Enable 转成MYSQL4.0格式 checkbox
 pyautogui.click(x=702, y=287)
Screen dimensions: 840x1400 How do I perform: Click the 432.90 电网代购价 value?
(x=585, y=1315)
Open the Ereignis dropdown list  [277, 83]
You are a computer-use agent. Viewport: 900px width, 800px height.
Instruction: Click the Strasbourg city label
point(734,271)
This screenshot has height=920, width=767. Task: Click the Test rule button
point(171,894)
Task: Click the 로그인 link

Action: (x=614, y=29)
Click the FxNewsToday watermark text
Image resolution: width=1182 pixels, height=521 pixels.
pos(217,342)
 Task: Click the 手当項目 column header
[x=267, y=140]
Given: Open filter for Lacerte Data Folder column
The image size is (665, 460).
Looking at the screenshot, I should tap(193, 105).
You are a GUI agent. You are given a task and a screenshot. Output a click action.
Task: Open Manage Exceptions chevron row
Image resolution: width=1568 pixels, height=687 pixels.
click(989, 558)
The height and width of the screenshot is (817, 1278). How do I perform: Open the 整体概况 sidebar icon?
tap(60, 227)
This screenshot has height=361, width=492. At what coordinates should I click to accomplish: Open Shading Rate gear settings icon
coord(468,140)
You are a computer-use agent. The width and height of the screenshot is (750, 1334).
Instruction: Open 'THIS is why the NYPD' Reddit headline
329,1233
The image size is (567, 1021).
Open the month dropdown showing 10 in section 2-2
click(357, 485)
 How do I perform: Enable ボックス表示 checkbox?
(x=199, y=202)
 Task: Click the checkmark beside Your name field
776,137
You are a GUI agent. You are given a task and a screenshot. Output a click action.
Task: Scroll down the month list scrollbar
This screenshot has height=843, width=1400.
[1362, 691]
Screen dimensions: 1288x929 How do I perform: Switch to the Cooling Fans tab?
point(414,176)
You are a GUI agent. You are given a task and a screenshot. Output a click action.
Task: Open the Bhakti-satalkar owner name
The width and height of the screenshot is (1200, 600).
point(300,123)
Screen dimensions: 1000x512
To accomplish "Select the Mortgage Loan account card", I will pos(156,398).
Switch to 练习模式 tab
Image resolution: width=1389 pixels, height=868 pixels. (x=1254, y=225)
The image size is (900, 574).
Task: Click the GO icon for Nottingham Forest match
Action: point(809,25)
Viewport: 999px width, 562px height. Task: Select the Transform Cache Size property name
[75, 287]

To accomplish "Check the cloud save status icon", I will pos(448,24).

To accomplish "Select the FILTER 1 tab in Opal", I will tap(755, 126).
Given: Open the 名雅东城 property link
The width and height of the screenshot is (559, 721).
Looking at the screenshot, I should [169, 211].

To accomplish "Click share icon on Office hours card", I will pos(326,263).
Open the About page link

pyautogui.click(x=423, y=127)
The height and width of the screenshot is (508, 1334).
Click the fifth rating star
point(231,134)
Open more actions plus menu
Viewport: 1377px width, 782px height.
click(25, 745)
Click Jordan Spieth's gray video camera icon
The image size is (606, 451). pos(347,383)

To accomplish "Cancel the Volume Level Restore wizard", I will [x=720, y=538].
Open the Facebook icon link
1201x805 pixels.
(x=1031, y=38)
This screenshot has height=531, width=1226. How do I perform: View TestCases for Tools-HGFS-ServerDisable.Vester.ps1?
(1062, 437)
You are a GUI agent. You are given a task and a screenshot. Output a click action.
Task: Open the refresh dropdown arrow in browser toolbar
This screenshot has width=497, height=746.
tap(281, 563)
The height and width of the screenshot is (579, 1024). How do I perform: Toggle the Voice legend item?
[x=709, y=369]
########
The response must hold only the lines above from the line with "Task: Click the 手当項目 column header" through the line with "The image size is (567, 1021).", each copied exactly, both ends kept.

 Task: Click the 手当項目 column header
[x=267, y=140]
Given: Open filter for Lacerte Data Folder column
The image size is (665, 460).
Looking at the screenshot, I should tap(193, 105).
You are a GUI agent. You are given a task and a screenshot. Output a click action.
Task: Open Manage Exceptions chevron row
Image resolution: width=1568 pixels, height=687 pixels.
click(989, 558)
The height and width of the screenshot is (817, 1278). How do I perform: Open the 整体概况 sidebar icon?
tap(60, 227)
This screenshot has height=361, width=492. At what coordinates should I click to accomplish: Open Shading Rate gear settings icon
coord(468,140)
You are a computer-use agent. The width and height of the screenshot is (750, 1334).
Instruction: Open 'THIS is why the NYPD' Reddit headline
329,1233
The image size is (567, 1021).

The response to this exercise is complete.